= Beginning of Section =
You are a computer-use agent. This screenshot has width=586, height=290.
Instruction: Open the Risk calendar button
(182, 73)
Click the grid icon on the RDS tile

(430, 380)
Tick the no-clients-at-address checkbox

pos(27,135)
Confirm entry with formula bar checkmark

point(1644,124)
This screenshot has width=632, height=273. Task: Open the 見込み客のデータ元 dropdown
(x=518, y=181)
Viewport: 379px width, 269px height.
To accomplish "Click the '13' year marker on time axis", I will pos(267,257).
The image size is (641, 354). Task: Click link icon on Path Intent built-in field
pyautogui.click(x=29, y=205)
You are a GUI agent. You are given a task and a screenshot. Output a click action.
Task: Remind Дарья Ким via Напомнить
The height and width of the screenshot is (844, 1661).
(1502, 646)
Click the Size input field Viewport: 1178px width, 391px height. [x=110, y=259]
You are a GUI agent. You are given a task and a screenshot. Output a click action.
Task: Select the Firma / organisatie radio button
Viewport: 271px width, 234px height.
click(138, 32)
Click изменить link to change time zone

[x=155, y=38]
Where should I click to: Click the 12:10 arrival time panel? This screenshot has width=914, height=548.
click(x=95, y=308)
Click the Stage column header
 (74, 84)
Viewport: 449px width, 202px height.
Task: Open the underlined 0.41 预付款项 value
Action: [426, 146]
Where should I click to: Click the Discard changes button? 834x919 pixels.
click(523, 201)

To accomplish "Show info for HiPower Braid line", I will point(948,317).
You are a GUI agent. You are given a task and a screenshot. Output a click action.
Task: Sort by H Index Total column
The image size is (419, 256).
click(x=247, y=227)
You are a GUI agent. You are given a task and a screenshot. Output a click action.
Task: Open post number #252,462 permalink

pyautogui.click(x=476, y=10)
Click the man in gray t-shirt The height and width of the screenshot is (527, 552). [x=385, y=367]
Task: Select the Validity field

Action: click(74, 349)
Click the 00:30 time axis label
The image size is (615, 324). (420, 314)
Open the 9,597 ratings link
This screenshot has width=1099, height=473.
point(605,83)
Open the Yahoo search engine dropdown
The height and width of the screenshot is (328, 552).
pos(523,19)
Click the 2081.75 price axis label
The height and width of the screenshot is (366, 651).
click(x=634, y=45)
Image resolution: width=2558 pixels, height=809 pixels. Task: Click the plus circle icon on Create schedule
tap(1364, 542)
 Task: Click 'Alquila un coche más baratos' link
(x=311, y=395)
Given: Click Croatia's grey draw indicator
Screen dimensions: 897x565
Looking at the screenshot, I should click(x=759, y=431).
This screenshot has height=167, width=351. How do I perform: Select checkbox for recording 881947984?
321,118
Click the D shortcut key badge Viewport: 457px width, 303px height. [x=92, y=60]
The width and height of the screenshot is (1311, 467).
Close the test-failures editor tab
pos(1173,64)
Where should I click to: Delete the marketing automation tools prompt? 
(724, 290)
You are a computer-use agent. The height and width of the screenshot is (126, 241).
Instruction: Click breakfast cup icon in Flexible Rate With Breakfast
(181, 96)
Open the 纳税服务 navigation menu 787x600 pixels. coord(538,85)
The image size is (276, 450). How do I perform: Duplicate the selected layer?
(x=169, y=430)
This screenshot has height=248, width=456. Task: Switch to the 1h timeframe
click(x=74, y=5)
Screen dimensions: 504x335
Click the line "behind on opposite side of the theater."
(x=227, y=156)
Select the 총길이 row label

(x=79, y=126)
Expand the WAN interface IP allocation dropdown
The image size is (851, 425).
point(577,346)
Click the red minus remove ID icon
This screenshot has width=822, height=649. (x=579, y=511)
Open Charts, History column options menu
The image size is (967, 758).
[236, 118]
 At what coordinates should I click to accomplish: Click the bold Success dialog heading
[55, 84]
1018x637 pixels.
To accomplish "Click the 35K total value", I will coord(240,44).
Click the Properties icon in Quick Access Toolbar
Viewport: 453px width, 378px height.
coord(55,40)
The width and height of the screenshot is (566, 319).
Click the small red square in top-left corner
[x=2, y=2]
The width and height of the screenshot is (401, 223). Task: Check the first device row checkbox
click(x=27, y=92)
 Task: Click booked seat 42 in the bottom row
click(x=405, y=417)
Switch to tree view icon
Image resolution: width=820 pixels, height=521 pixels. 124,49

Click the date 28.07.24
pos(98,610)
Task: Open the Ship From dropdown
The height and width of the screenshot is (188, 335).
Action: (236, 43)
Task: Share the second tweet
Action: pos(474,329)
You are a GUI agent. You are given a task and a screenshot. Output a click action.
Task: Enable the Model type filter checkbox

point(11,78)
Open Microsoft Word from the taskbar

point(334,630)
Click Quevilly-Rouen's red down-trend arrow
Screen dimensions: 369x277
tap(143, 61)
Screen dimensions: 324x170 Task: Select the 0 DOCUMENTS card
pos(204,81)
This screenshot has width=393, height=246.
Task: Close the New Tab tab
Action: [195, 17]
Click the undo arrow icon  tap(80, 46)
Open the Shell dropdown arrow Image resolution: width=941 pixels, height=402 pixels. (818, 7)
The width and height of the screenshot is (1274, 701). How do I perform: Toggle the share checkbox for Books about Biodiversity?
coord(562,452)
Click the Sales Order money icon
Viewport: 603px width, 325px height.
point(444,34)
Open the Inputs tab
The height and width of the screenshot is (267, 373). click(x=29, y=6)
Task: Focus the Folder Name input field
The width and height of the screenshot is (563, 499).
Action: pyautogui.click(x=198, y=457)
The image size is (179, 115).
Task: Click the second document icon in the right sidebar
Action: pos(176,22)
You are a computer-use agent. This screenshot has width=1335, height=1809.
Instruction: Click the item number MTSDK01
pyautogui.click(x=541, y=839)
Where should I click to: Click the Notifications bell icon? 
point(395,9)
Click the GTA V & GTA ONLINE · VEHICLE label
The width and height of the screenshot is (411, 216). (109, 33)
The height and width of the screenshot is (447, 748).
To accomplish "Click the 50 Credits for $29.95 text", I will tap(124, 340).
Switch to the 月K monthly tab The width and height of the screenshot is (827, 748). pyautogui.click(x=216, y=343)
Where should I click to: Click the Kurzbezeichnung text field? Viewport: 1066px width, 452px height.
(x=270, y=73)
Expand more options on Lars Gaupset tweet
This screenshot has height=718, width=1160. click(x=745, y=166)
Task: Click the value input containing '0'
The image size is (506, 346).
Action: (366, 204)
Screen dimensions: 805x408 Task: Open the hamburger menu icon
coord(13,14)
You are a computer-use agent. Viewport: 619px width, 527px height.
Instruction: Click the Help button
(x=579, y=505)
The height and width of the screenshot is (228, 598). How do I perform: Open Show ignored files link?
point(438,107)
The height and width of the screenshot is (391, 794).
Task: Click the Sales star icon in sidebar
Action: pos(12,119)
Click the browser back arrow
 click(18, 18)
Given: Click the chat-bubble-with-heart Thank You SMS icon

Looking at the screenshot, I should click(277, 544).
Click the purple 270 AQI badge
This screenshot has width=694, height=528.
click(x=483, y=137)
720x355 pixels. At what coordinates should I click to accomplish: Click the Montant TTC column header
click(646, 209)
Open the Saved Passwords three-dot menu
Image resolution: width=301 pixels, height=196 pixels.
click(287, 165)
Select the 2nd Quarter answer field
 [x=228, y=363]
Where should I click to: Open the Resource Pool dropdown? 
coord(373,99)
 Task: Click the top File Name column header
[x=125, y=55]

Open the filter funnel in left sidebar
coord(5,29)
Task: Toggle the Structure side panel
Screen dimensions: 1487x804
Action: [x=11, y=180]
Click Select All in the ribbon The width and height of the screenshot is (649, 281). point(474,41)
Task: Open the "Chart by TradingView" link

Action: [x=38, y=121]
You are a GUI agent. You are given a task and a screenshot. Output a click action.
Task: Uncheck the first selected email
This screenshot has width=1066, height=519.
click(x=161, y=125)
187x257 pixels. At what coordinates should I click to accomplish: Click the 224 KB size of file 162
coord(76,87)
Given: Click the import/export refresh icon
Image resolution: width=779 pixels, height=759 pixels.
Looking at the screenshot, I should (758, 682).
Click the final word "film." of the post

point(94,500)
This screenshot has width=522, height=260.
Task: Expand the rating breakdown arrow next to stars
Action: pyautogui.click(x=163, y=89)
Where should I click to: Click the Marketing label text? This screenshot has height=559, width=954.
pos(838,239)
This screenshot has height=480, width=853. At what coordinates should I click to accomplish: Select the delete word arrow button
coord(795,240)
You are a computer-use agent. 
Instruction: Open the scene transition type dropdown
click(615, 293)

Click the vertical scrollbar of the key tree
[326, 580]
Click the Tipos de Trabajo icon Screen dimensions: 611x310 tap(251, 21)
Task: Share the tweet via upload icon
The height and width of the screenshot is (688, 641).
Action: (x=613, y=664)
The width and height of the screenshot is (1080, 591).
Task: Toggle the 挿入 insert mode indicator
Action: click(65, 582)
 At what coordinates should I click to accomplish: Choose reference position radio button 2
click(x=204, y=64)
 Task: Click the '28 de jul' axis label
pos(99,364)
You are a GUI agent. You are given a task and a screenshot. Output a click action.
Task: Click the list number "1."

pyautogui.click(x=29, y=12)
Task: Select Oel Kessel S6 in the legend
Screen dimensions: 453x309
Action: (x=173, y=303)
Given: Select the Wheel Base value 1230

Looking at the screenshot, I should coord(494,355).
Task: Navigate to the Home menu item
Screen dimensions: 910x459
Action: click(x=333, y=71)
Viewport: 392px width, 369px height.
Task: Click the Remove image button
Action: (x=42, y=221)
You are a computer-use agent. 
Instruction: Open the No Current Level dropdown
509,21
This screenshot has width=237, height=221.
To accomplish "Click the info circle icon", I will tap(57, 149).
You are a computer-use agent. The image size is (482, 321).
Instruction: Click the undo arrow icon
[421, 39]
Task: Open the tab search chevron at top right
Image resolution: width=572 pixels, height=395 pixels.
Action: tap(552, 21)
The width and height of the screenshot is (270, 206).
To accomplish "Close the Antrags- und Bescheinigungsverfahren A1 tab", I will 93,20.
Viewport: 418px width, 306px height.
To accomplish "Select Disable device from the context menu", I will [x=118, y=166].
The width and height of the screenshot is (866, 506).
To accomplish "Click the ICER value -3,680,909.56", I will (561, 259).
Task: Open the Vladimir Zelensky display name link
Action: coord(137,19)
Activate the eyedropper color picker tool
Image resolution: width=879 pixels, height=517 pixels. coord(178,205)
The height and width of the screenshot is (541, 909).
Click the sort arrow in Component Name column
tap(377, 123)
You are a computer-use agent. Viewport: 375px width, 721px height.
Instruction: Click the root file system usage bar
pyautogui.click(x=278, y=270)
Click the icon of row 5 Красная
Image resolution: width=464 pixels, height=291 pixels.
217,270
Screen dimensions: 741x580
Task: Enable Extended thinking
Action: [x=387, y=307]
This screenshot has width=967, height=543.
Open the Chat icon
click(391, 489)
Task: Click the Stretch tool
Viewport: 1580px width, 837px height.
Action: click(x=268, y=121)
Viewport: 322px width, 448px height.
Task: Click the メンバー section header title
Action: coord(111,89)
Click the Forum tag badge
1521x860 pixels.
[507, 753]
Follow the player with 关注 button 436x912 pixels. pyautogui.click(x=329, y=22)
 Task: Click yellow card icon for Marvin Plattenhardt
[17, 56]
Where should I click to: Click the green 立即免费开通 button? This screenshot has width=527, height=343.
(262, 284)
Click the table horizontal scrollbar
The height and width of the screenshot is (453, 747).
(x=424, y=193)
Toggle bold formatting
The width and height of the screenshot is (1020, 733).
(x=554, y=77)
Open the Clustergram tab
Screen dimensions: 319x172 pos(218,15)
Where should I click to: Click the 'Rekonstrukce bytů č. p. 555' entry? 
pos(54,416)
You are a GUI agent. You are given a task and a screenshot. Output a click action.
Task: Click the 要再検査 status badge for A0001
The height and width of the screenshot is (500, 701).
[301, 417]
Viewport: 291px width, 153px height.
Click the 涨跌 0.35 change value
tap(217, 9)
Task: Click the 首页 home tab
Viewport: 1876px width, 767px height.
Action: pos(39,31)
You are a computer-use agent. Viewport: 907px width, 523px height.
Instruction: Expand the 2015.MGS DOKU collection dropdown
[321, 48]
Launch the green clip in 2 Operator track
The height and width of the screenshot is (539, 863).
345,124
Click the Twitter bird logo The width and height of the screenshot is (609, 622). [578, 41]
= End of Section =
■ WHAT IS EXPECTED:
What lines in the records above include the string "info"? Copy each one.

■ SOLUTION FOR THIS EXERCISE:
To accomplish "Show info for HiPower Braid line", I will point(948,317).
To accomplish "Click the info circle icon", I will tap(57, 149).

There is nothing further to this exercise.